Hugo asintió. Se preguntó, inquieto, qué significaba para su compañera «resolver el problema de Álvaro».

—¿Y qué haremos si lo encontramos? —planteó—. ¿Te has parado a pensarlo?

—Lo primero es comprobar en qué estado se encuentra —ella hizo una pausa—. Tampoco tengo todas las respuestas, ¿vale?

—Pues lo parece.

—Solo intento que esta situación no nos supere, ¡necesitamos estar ocupados o nos volveremos locos! Vayamos poco a poco. Si Álvaro ha matado a Andrea, es posible que haya saciado por el momento su arrebato de agresividad y se muestre pacífico. Hablaremos con él.

—Tú sigues pensando que lo hizo.

—¡Pues claro! Así todo cuadra.

Hugo procuró interpretar el alcance de la maniobra que proponía su compañera: una cacería.
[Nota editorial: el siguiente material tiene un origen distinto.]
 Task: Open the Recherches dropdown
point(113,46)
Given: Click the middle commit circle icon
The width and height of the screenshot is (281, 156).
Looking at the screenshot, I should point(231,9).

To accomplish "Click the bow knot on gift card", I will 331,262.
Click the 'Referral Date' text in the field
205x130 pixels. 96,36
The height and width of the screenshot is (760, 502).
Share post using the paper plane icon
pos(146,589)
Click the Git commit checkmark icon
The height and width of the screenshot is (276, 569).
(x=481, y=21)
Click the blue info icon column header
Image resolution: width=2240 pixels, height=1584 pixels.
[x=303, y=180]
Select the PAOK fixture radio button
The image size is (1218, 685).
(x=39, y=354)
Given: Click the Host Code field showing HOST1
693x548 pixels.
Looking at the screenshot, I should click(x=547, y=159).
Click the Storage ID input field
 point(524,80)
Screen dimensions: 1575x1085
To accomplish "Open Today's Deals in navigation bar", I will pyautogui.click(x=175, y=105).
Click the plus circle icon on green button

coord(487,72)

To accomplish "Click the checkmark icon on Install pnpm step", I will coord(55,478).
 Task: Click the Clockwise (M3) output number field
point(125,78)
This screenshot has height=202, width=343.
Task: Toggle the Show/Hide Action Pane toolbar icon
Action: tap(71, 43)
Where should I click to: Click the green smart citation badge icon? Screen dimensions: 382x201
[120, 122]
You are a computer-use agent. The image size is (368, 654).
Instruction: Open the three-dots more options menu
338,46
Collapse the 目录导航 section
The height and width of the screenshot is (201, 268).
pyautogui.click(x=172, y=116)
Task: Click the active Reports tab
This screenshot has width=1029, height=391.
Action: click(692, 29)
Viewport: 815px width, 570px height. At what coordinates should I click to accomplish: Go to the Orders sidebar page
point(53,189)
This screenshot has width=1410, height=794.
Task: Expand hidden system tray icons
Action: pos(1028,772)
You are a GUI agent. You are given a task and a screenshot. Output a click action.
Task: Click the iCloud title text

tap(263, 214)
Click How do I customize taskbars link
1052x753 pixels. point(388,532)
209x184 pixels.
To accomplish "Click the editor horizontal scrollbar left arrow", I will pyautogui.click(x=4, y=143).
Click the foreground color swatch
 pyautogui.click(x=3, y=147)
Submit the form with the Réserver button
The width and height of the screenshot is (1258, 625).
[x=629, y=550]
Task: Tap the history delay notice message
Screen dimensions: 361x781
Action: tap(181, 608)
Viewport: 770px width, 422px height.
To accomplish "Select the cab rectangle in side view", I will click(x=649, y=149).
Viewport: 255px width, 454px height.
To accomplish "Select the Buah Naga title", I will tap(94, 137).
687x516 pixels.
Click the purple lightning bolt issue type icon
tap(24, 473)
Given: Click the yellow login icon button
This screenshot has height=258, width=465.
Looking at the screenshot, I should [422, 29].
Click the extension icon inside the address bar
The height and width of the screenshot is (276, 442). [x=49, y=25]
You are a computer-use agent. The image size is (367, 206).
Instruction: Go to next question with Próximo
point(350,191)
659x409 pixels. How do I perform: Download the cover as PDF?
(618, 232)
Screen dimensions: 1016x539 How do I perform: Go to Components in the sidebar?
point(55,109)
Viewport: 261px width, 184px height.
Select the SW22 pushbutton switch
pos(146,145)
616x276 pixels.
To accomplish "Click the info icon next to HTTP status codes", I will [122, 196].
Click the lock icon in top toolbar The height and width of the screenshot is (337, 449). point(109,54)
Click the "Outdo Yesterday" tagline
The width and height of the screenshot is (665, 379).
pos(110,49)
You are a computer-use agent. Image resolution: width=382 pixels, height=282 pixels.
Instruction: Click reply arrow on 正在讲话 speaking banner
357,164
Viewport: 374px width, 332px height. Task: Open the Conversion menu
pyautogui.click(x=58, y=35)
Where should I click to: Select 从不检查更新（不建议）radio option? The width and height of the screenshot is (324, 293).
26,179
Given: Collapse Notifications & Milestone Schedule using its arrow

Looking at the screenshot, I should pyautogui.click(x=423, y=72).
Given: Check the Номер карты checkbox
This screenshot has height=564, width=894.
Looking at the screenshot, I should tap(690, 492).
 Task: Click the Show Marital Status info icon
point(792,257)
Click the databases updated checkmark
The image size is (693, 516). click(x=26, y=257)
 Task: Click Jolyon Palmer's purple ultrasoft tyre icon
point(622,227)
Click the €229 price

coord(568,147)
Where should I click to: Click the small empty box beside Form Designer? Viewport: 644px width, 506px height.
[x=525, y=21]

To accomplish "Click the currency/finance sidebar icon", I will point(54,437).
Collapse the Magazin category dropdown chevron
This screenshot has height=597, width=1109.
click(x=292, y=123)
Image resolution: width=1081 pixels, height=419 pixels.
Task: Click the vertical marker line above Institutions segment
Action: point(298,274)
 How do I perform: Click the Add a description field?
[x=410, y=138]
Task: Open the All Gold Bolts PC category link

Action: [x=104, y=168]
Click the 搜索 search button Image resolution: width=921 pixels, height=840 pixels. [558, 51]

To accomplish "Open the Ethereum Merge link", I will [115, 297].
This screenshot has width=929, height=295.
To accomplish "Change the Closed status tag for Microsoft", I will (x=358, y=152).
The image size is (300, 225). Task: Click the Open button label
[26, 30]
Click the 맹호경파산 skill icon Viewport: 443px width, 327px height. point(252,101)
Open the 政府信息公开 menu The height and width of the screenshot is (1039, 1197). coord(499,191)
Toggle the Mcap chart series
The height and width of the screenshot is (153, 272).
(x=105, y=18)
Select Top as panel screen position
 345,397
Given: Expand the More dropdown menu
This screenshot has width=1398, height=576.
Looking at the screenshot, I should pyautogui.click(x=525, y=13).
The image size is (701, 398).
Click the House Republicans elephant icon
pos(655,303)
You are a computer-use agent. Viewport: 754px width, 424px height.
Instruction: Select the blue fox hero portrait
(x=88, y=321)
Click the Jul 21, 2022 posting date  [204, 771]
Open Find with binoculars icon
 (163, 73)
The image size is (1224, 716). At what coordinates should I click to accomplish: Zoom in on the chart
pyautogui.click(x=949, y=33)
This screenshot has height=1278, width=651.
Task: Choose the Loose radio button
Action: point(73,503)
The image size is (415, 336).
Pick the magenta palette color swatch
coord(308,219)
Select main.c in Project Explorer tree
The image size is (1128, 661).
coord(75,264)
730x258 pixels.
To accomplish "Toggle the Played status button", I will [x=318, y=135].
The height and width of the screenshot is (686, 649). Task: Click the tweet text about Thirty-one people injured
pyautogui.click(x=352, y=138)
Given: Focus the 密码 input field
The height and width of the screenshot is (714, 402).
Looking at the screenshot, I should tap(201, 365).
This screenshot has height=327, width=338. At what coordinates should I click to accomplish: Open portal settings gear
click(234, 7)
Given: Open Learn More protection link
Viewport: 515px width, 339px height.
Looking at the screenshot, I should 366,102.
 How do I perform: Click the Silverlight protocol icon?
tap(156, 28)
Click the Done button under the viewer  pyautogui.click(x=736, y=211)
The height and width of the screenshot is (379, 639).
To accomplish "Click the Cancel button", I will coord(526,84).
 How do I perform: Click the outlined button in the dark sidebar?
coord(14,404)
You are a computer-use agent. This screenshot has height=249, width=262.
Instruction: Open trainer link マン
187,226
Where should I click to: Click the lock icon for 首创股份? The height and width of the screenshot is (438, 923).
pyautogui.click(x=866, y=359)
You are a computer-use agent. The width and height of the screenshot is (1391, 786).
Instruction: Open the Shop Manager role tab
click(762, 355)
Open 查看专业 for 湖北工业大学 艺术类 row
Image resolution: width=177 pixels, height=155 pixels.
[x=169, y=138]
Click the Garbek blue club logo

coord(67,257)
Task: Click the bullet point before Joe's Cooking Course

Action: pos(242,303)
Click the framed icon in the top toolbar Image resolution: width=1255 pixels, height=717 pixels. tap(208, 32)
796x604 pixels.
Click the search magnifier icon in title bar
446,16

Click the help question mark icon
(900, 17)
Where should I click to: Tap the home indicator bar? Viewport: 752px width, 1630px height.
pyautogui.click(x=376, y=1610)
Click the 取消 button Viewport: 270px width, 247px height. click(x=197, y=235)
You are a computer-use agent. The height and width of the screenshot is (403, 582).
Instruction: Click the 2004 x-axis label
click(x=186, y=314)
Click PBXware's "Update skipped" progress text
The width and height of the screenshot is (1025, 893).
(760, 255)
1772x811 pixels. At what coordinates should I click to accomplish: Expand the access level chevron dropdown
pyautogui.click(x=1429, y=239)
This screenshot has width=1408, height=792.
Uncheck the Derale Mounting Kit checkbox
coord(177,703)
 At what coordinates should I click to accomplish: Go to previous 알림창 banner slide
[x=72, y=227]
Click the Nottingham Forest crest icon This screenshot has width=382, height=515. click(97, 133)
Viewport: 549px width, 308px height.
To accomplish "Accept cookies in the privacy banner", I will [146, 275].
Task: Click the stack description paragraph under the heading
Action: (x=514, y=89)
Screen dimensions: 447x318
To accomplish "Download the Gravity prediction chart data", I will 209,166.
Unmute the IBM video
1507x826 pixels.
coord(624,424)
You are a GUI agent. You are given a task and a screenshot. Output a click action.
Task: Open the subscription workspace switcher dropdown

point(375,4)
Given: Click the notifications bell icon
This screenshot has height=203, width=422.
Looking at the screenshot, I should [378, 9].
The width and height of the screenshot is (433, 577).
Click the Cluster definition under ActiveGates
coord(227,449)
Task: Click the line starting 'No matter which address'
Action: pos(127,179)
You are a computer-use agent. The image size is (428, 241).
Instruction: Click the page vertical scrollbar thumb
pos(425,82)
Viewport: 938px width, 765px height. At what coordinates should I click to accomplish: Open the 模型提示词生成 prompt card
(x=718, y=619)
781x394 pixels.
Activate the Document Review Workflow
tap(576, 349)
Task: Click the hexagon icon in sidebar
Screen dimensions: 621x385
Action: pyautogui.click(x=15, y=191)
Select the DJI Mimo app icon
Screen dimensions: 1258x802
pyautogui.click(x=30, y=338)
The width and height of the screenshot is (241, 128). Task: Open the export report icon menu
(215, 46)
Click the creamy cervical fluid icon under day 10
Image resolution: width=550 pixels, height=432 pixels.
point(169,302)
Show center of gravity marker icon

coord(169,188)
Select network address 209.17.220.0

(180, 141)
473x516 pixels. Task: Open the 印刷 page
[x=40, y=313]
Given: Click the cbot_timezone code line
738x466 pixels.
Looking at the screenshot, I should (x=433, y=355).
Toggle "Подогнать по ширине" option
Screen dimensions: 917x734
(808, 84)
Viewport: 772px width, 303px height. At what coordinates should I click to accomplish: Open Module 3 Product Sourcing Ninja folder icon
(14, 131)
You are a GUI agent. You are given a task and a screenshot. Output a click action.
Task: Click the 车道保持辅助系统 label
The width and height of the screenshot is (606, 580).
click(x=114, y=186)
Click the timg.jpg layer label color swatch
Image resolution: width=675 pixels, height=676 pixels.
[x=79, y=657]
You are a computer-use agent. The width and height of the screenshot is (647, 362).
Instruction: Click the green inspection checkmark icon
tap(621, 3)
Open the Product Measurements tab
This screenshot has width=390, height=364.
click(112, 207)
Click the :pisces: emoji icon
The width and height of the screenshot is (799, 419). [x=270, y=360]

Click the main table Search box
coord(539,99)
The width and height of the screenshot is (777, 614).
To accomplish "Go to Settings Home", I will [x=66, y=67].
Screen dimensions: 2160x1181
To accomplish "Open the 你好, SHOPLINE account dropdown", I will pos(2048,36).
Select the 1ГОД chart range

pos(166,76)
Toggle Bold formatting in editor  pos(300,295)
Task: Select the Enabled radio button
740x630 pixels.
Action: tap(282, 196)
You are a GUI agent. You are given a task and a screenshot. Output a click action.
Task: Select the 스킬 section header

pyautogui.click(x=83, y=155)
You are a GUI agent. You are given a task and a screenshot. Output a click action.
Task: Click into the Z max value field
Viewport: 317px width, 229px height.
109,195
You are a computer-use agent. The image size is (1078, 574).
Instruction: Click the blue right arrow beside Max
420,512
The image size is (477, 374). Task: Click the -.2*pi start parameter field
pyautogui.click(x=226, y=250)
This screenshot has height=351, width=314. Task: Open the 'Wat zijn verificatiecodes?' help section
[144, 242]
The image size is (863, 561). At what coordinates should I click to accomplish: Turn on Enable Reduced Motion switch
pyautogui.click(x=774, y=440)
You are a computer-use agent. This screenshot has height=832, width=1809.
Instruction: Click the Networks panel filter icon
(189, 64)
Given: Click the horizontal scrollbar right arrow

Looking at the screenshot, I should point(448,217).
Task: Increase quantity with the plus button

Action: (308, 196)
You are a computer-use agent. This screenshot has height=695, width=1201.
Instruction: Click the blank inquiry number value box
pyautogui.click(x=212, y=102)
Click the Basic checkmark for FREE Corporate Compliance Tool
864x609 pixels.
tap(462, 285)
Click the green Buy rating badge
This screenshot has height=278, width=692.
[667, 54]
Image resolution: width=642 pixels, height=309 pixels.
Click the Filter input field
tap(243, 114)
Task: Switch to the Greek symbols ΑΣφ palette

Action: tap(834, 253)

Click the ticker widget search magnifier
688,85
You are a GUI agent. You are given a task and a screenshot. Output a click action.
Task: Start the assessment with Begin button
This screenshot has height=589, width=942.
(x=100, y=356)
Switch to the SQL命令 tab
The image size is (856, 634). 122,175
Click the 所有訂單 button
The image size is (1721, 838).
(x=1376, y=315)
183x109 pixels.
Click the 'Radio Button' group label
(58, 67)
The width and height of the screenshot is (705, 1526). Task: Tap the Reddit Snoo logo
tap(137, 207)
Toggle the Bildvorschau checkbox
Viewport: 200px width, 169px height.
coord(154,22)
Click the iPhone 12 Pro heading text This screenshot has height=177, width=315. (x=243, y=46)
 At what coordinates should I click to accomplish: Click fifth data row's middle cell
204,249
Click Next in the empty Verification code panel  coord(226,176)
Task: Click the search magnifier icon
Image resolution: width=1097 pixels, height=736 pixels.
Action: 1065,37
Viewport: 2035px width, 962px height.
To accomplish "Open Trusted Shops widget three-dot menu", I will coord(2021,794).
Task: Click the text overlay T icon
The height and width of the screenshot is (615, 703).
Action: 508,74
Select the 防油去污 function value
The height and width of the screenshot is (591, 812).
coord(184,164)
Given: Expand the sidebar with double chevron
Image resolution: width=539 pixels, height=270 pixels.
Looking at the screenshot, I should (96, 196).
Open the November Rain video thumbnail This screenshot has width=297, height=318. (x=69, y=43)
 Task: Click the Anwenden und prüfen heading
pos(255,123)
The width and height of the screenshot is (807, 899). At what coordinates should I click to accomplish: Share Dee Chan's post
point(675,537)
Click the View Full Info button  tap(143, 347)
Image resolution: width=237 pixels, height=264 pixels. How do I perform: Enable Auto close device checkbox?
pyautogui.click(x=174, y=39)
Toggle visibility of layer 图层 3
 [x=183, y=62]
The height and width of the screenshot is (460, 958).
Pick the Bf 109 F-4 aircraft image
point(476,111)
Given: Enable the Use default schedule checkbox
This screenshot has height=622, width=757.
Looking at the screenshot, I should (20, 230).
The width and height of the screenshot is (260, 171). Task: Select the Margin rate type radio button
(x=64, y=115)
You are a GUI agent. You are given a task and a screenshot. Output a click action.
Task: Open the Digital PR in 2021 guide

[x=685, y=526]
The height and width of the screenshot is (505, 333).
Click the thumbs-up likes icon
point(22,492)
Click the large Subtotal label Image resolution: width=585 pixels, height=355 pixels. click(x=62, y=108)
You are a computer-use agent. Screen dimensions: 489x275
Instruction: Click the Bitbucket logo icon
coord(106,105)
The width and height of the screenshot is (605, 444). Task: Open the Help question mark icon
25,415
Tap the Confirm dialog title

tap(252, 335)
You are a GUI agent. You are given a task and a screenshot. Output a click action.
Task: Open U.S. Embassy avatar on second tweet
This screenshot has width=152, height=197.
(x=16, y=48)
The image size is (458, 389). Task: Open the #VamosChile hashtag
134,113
—Tú no quieres hablar con él, Diana —concluyó—. Lo has sentenciado ya. Tú pretendes tenerlo controlado hasta el domingo. Encerrarlo.

Ella le estudió con ojos atentos mientras Hugo apoyaba la espalda en la pared del pasillo. Ambos se sentían exhaustos después de horas de tensión acumulada, pero había que continuar.

—De verdad que no entiendo por qué lo proteges tanto —dijo Diana—. ¿No se supone que soy yo quien te importa?

—Lo eres. Pero mi conciencia también tiene algo que decir en todo esto. Bastante mal he dormido las últimas noches. No quiero cometer errores.

—Está bien —aceptó ella—, hablemos claro. A estas alturas, con lo que sabemos, hay que impedir que Álvaro tenga libertad de movimientos. Eso es lo que pienso y espero que lo entiendas.

—Él podría decir lo mismo de nosotros.

—No —rechazó Diana—. Porque él se sabe culpable… y por ese motivo sabe que nosotros somos inocentes. Tiene las manos manchadas con la sangre de Andrea.

—Eso no puedes demostrarlo. Ni su implicación en las otras muertes.

Diana probó con otro argumento:

—¿Y entonces dónde está Álvaro ahora, en plena noche? ¿Por qué no ha respetado lo que acordamos si tanto interés tenía en esperarnos cuando estabas tú delante?

—Yo…

—¡Ha huido, Hugo! Ha escapado después de matar a Andrea. Y solo escapa quien tiene algo que ocultar. Asúmelo, nadie en su sano juicio andaría solo en estas circunstancias.

—Él sí.

La acusación de Diana sonaba tan fuerte… Hugo descubrió la posibilidad de una causa más noble que la fuga en la comprometida ausencia de Álvaro; su compañero, de haber acabado con Andrea en un ataque de locura, estaría asustado, asediado por los remordimientos. Por eso se había escondido. Incluso cabía la posibilidad de que se hubiera alejado para protegerles, incapaz de garantizar su propia calma si se cruzaba con ellos.

O, sencillamente, se había ocultado en algún rincón de la casa porque ya no confiaba en nadie. Porque, en definitiva, tenía tanto miedo como ellos mismos y su capacidad de disfrutar de «emociones fuertes» se había agotado.

Álvaro era humano, después de todo. Y quería vivir.

Hugo suspiró. Qué lejos quedaba el domingo… el día de la salvación. Incluso si Vidal se había suicidado, en cuanto no regresaran al instituto a la hora prevista saltarían las alarmas. Acudirían a buscarles. Todo habría terminado.

Tenían que resistir.

—Nosotros seguimos siendo una amenaza —dijo Hugo, interrumpiendo sus cavilaciones—. Esto va a peor, ni siquiera deberíamos… buscar juntos a Álvaro.

Instinto de supervivencia.

Le dolía la posibilidad de separarse de Diana, pero debía ser realista. Ya habían desobedecido el programa de Vidal, hacía horas que no recibían el tratamiento subliminal. ¿Qué oscuros impulsos se estarían gestando en el interior de cada uno?

Ella, sin embargo, rechazó sus palabras:

—Me niego a verte así, Hugo. Cumpliremos con el programa de Vidal, compensaremos lo que nos hemos saltado. Te lo prometo. Yo sigo confiando en ti y hasta ahora no nos ha ido mal, ¿verdad? Somos los únicos supervivientes junto a Álvaro.

—Es cierto.

Hugo no podía negar que su mutua compañía les había ayudado. Al menos… hasta ese momento.